Do any lines in the data below contain "Toggle"? If so, copy every one of them.

Stored items
★ ★ ★ ★ ★

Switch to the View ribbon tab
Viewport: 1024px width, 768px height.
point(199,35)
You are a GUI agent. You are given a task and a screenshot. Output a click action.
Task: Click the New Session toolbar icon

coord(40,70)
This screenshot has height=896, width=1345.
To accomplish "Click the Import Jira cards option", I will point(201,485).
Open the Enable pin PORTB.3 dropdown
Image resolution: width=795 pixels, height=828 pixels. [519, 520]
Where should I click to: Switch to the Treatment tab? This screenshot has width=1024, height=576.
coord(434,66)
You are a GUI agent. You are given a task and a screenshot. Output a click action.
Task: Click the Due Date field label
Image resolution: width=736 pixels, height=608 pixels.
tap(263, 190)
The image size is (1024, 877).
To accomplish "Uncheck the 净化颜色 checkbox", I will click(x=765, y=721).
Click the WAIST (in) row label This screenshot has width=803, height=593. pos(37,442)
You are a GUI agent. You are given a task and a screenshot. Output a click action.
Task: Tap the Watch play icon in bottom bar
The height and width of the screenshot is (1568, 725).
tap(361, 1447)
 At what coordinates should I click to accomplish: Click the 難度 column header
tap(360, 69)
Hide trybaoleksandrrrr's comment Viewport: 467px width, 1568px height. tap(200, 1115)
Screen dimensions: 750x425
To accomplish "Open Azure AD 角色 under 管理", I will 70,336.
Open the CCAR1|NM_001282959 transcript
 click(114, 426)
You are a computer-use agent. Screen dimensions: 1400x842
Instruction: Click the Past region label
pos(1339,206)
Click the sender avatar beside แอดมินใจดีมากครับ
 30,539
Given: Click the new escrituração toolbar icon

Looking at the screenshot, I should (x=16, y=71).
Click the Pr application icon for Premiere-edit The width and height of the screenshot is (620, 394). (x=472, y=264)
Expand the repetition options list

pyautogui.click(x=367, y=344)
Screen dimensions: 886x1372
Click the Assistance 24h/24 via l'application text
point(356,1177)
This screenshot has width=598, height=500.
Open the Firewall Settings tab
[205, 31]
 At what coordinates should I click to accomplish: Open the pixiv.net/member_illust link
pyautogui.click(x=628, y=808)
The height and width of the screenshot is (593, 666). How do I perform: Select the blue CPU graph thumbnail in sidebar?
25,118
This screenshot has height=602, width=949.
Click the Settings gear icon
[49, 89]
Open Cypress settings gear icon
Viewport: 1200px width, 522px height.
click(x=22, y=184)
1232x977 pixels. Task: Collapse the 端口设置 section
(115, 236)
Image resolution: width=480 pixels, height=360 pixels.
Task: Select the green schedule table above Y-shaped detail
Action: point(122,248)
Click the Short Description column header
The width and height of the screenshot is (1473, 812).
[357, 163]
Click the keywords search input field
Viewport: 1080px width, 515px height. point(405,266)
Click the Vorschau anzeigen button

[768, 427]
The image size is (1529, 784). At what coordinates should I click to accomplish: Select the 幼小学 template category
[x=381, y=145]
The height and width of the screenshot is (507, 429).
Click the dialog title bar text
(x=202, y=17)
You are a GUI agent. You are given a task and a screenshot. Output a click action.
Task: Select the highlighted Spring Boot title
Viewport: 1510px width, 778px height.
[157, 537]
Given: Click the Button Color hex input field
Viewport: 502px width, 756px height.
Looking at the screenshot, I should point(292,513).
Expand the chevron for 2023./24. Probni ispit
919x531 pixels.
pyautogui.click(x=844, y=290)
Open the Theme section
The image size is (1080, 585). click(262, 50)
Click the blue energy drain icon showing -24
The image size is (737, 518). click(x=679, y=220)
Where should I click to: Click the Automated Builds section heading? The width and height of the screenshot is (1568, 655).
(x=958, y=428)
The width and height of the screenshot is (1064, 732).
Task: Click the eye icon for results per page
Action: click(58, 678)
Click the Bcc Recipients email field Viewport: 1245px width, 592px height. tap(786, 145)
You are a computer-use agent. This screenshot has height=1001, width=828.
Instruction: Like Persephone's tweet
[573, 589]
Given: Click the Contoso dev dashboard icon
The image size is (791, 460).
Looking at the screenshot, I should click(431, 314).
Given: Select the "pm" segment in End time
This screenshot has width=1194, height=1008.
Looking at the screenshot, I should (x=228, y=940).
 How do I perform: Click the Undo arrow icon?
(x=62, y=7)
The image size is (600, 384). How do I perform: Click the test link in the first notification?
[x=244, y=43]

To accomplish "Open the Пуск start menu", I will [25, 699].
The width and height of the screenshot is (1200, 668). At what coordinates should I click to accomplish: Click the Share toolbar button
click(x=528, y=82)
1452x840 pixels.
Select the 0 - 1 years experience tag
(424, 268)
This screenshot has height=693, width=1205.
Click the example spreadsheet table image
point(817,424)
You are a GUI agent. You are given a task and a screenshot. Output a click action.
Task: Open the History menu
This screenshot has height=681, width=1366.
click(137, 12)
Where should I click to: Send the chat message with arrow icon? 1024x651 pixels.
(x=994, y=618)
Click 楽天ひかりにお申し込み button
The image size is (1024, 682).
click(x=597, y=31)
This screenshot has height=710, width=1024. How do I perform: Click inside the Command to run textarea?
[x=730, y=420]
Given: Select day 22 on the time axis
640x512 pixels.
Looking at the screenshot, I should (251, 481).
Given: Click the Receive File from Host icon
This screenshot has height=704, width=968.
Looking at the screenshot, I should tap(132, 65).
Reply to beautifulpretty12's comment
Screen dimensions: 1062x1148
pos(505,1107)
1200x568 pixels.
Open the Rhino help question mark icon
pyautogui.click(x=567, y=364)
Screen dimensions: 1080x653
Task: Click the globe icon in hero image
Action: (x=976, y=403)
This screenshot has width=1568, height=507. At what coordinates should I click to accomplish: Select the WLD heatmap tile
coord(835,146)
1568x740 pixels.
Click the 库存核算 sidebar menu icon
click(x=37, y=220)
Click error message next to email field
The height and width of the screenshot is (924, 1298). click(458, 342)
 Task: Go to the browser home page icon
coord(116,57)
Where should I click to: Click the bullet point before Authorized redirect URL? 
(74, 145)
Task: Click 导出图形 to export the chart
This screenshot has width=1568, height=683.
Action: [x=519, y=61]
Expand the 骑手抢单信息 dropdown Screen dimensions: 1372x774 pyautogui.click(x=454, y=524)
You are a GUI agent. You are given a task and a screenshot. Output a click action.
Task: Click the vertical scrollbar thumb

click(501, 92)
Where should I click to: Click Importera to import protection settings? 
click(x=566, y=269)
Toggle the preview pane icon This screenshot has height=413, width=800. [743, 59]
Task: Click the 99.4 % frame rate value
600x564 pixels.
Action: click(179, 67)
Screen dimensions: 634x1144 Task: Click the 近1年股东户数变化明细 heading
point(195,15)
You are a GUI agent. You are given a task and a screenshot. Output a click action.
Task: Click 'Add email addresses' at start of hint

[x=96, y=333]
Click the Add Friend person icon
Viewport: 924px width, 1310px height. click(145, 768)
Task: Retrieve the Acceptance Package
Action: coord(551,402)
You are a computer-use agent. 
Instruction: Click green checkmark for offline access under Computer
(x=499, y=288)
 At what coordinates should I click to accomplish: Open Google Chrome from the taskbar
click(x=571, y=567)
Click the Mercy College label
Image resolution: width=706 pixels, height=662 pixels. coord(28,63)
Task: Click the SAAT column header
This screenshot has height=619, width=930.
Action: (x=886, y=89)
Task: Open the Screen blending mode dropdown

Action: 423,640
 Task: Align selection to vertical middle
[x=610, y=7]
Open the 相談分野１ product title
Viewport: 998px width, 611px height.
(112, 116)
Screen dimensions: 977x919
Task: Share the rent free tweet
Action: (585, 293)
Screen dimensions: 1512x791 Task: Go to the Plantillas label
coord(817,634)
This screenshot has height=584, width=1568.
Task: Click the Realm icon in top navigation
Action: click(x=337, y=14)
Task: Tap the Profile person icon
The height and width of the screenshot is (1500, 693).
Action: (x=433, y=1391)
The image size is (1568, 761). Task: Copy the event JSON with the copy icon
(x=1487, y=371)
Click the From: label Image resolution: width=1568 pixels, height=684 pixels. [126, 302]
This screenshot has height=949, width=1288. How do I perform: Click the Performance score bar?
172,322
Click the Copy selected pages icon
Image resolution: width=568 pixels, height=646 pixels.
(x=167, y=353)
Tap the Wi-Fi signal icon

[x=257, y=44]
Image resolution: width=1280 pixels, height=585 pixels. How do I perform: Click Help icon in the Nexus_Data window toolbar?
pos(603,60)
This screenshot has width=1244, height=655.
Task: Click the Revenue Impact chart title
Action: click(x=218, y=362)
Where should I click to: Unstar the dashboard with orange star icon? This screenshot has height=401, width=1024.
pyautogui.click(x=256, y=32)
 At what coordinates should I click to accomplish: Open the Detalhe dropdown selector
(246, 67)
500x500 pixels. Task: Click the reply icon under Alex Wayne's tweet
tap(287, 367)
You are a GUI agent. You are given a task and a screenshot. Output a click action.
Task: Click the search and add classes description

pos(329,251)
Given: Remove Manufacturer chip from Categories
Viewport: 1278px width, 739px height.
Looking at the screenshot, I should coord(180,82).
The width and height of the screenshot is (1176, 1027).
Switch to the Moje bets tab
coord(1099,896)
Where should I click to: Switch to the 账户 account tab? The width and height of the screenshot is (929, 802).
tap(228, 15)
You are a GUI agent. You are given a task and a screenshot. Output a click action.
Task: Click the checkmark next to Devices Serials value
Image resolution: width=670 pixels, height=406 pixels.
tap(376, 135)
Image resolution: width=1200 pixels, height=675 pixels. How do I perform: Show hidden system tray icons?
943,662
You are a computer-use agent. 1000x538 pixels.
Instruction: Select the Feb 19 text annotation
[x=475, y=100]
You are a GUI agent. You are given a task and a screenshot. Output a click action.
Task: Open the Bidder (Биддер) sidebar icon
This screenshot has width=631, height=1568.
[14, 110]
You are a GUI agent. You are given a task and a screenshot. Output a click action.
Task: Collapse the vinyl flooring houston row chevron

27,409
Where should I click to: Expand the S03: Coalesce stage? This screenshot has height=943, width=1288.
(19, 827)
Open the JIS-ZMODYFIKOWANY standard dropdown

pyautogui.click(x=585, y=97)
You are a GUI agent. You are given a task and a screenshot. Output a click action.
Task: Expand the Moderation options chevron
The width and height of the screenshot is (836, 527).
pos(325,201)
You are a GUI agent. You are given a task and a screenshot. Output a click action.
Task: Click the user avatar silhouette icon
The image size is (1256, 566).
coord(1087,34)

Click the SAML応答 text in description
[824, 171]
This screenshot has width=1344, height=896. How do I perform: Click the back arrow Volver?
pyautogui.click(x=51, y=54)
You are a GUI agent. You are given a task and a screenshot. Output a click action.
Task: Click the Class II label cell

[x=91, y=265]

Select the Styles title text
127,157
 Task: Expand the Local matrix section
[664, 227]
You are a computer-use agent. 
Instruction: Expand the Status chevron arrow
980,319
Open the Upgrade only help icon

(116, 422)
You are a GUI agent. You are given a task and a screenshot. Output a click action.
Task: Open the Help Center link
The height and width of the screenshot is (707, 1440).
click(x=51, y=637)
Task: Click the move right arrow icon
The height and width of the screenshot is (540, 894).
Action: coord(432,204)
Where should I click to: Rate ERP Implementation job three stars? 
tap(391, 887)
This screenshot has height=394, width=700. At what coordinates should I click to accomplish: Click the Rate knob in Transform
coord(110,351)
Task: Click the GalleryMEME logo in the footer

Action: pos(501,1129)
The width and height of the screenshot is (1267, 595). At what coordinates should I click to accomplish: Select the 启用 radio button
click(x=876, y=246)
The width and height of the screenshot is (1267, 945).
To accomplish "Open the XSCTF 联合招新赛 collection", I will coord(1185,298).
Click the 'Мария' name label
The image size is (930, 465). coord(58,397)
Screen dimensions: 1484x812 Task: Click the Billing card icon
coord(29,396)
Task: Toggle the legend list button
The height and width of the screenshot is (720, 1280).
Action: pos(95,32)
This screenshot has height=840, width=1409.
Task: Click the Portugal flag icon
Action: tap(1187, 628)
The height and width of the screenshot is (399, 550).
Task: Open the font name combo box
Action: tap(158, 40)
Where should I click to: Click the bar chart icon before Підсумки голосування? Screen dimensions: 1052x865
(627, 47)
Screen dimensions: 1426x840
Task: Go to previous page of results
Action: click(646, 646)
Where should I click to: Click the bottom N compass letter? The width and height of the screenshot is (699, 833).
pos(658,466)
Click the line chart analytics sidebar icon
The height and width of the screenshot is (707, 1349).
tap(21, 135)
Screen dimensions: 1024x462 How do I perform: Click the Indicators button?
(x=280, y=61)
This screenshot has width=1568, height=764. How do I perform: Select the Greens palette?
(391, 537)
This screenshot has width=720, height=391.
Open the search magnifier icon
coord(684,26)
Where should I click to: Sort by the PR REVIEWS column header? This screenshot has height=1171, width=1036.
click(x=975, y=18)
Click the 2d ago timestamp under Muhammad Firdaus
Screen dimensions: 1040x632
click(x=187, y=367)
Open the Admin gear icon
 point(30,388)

★ ★ ★ ★ ★

EXERCISE RESPONSE -
Toggle the preview pane icon This screenshot has height=413, width=800. [743, 59]
Task: Toggle the legend list button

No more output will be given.